**Pointing data for screenshots**:
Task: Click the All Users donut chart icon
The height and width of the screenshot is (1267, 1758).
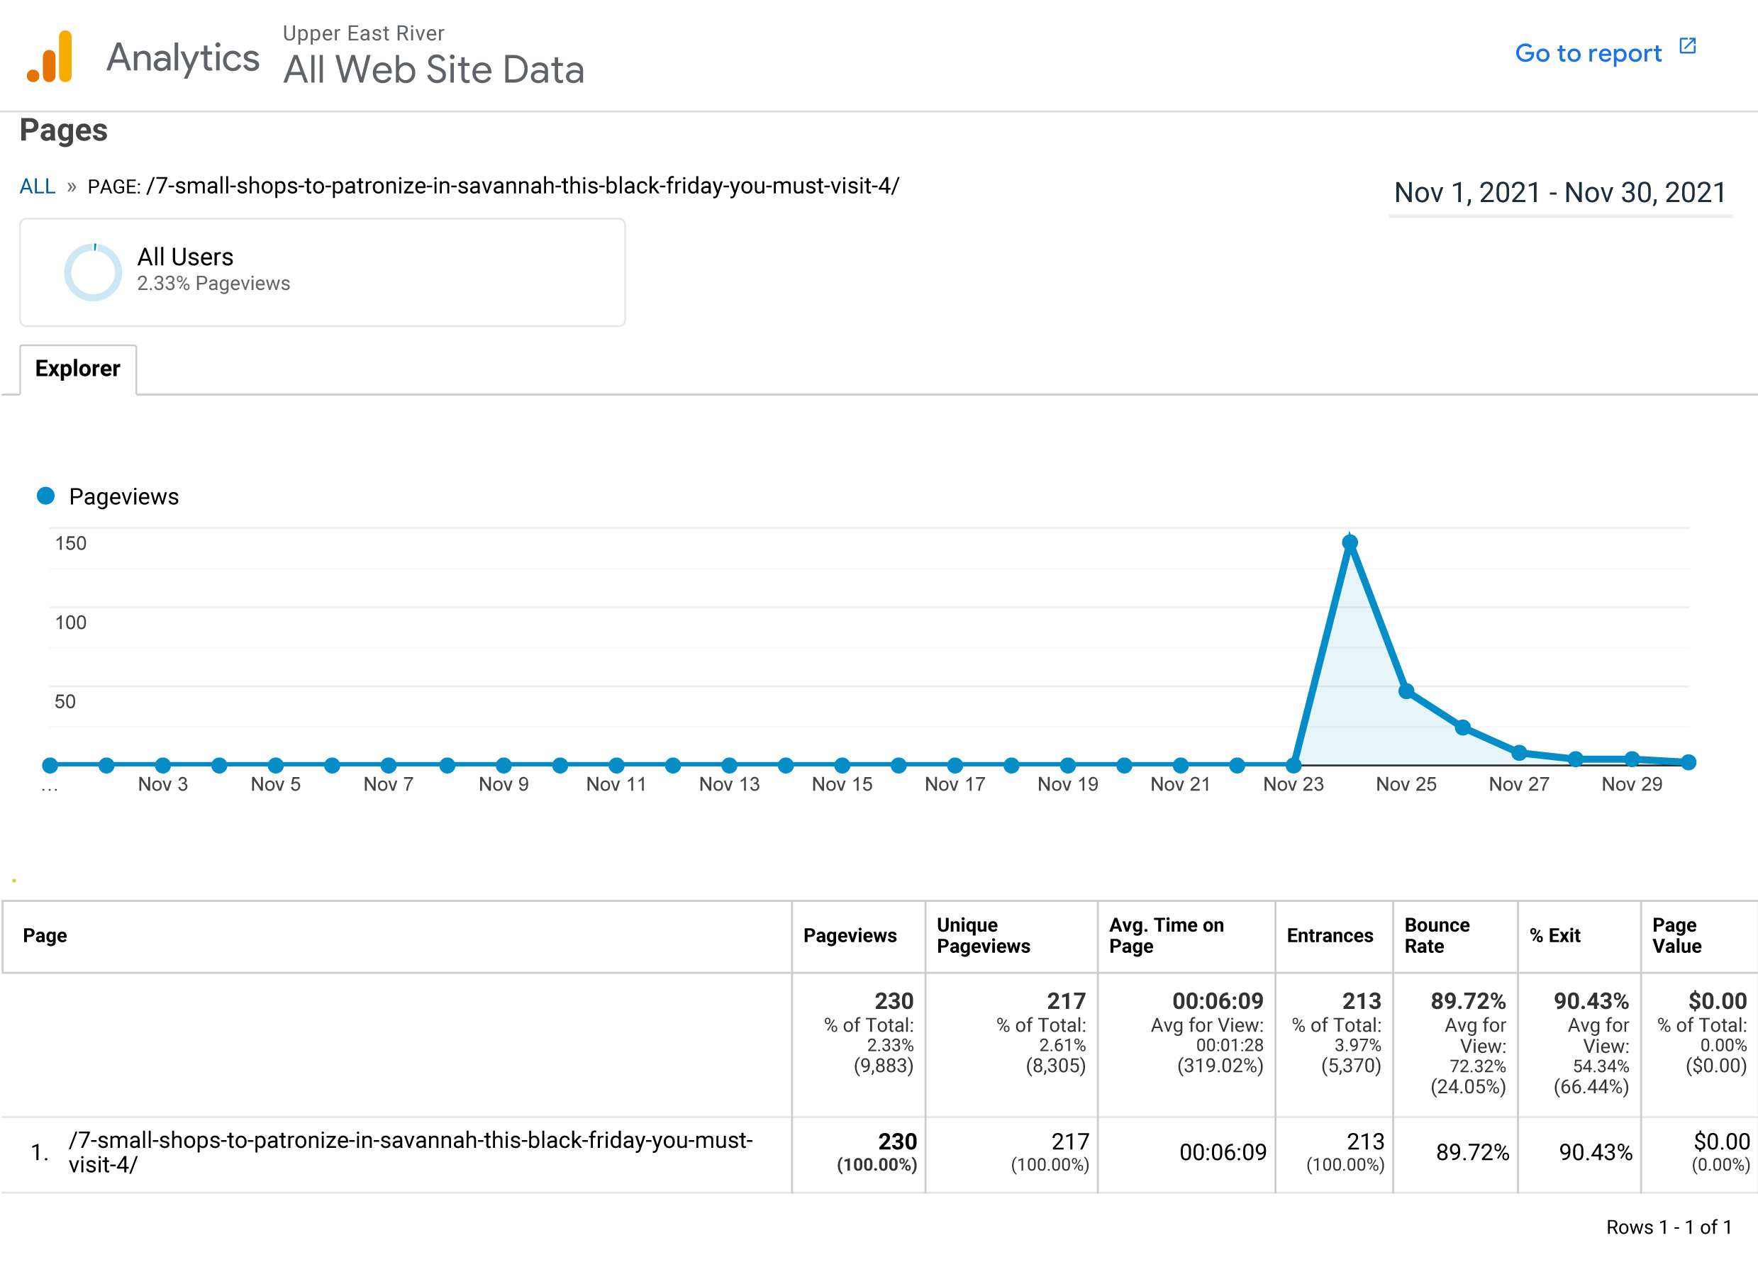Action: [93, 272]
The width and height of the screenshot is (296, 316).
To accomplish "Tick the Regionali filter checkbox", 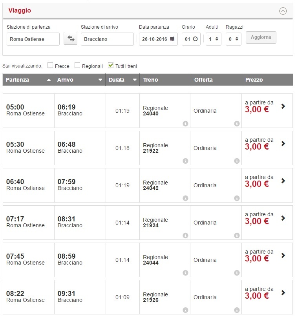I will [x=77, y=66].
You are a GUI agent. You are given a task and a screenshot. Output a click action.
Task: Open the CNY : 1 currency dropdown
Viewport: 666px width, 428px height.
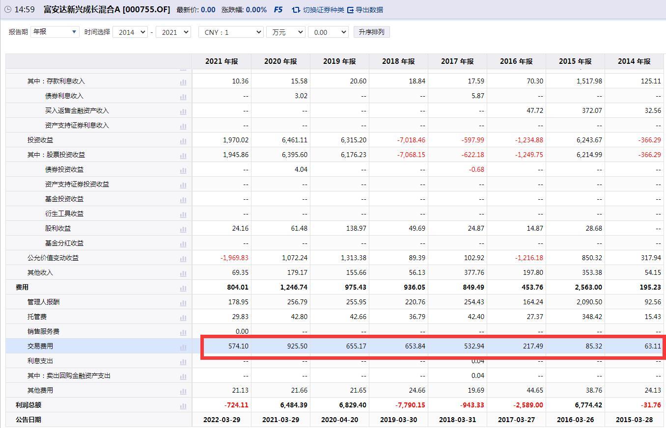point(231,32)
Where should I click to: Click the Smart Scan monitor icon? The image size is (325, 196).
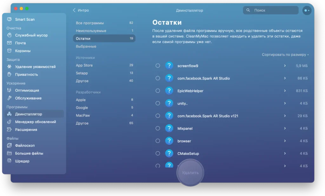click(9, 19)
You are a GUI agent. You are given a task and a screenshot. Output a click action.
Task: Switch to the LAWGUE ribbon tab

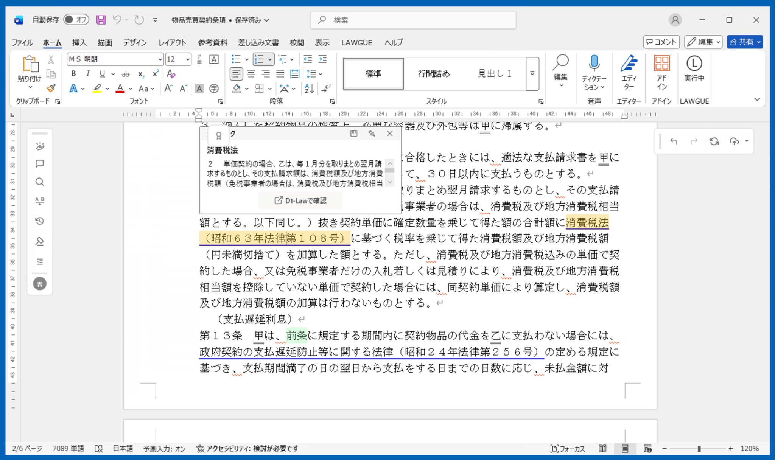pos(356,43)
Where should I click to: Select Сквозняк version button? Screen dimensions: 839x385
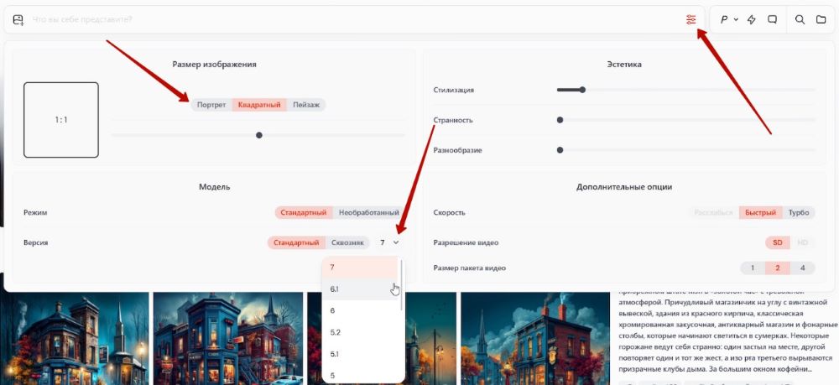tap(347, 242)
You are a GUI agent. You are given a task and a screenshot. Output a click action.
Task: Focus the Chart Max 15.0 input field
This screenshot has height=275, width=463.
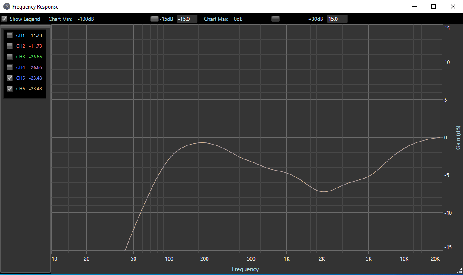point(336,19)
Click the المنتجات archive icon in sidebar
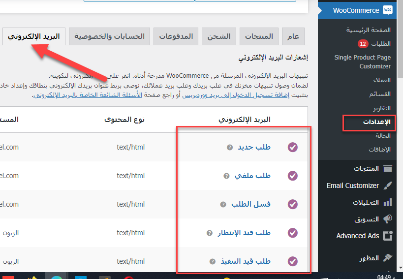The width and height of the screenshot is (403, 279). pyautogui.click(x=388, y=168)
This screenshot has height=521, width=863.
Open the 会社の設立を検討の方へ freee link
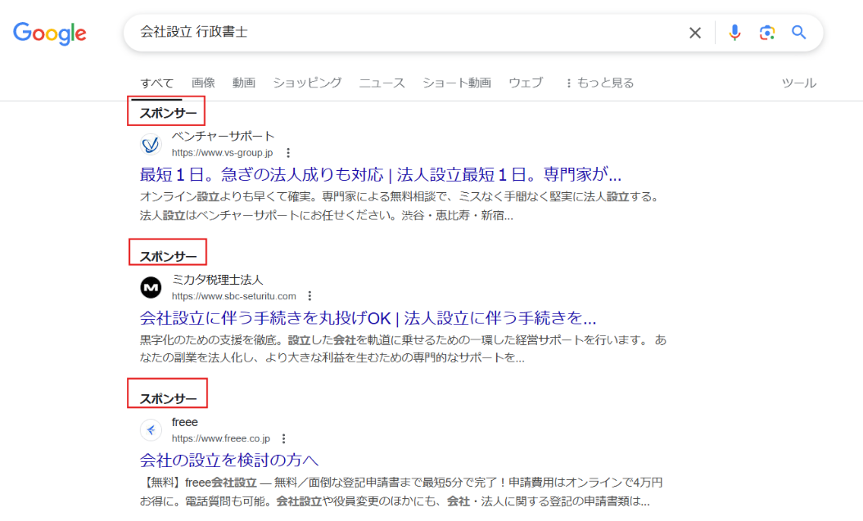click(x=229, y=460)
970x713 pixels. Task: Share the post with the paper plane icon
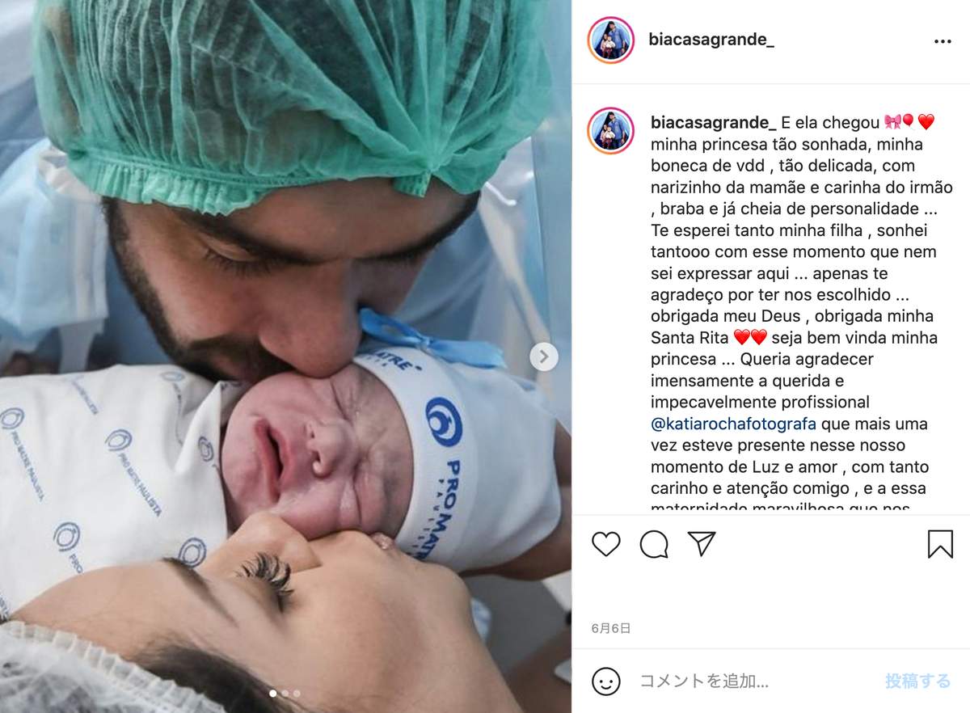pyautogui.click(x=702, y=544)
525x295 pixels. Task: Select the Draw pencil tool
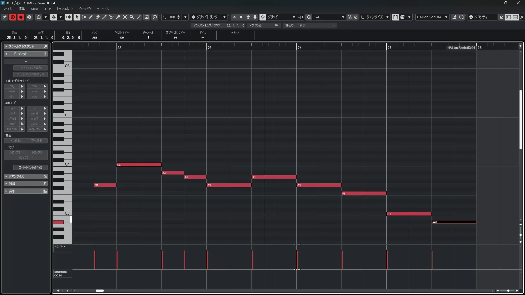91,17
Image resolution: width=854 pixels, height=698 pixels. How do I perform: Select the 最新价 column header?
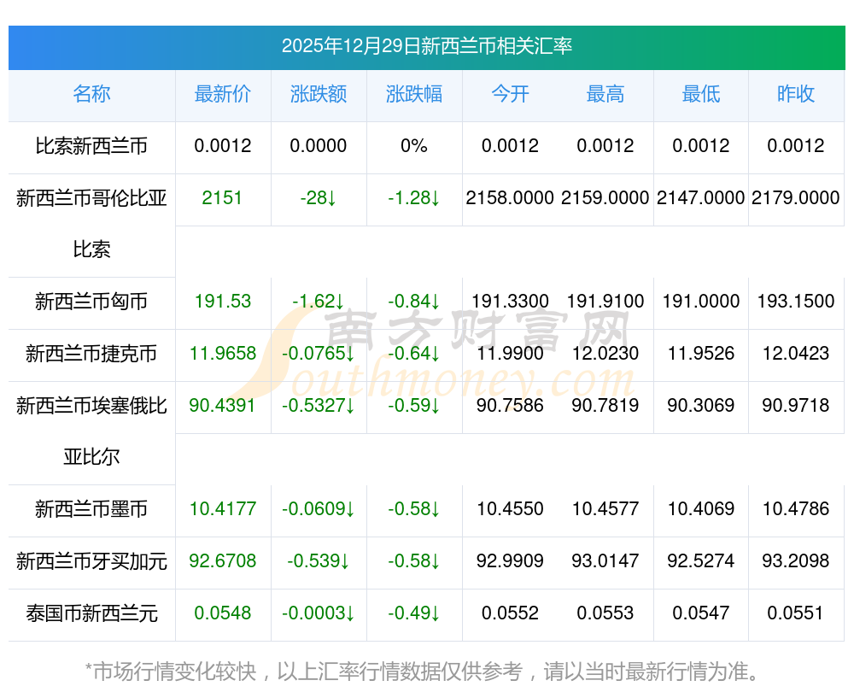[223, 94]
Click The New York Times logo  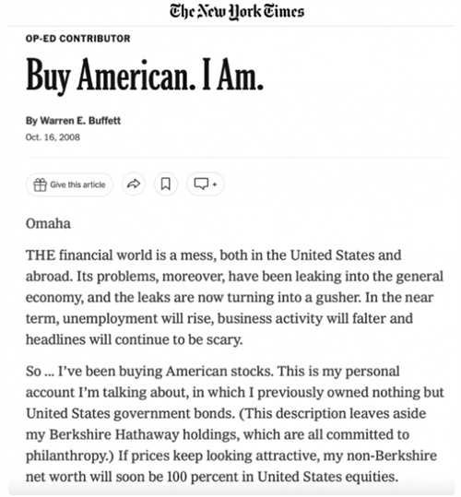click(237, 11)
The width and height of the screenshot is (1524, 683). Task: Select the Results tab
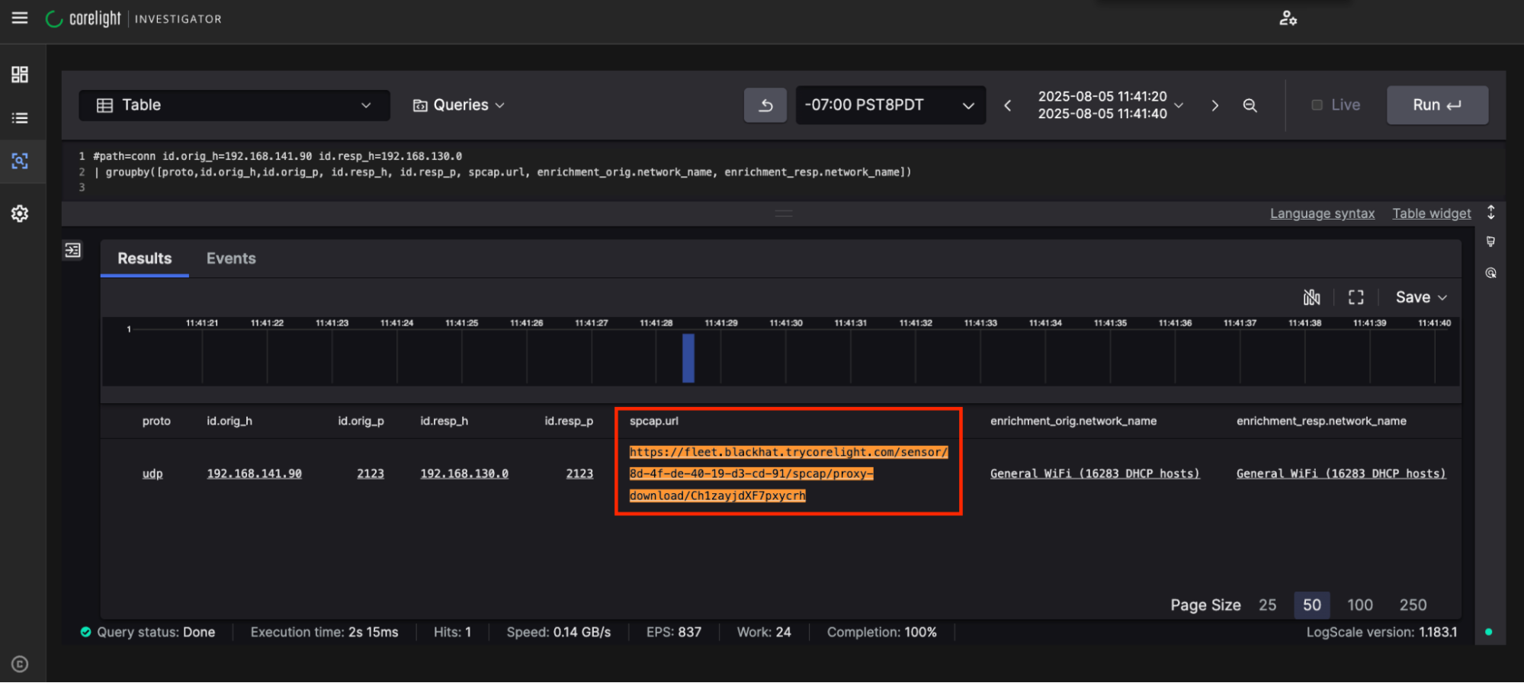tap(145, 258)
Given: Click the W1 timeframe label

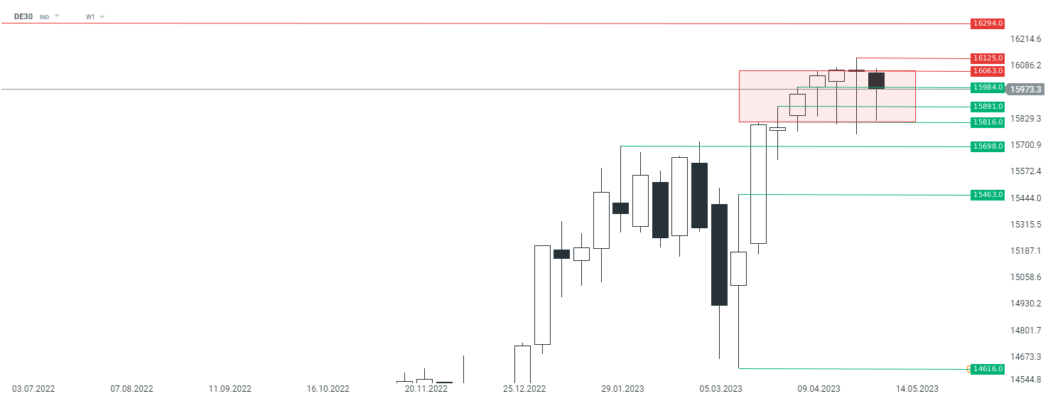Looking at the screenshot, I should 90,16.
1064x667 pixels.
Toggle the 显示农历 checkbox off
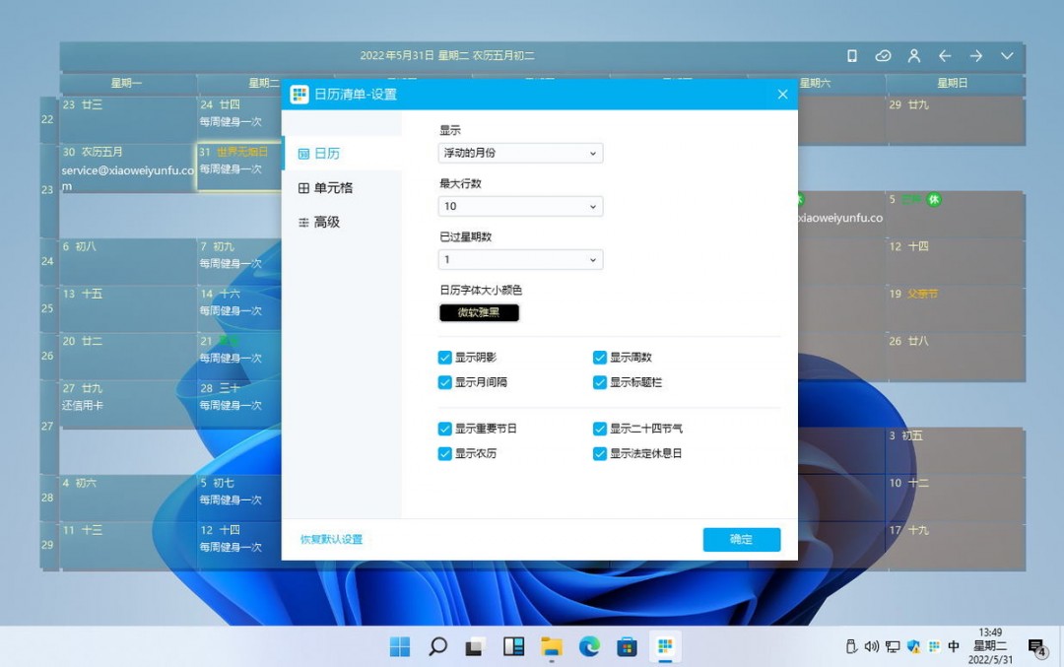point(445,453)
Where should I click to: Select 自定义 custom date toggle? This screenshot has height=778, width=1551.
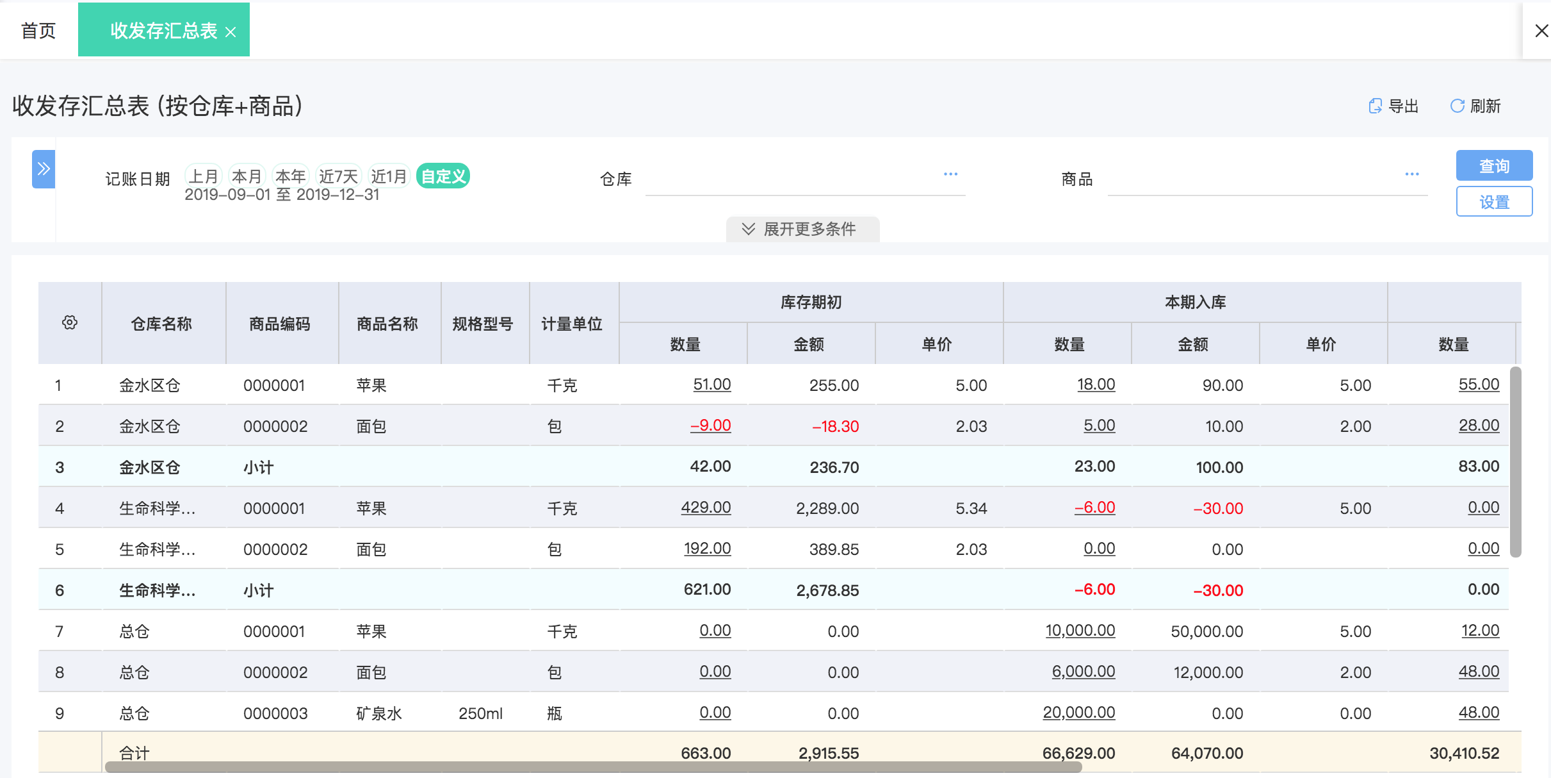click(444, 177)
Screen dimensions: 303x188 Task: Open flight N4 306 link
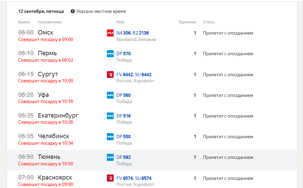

**Your task**: Rewrite the lines starting with the one containing "Where should I click to: Select 自定义" and going on through the last line, substituting "switch" for "toggle" and changing nothing else. Omit the pictures.

**Task output**:
Where should I click to: Select 自定义 custom date switch? This screenshot has height=778, width=1551.
click(444, 177)
Screen dimensions: 303x188 Task: Open flight N4 306 link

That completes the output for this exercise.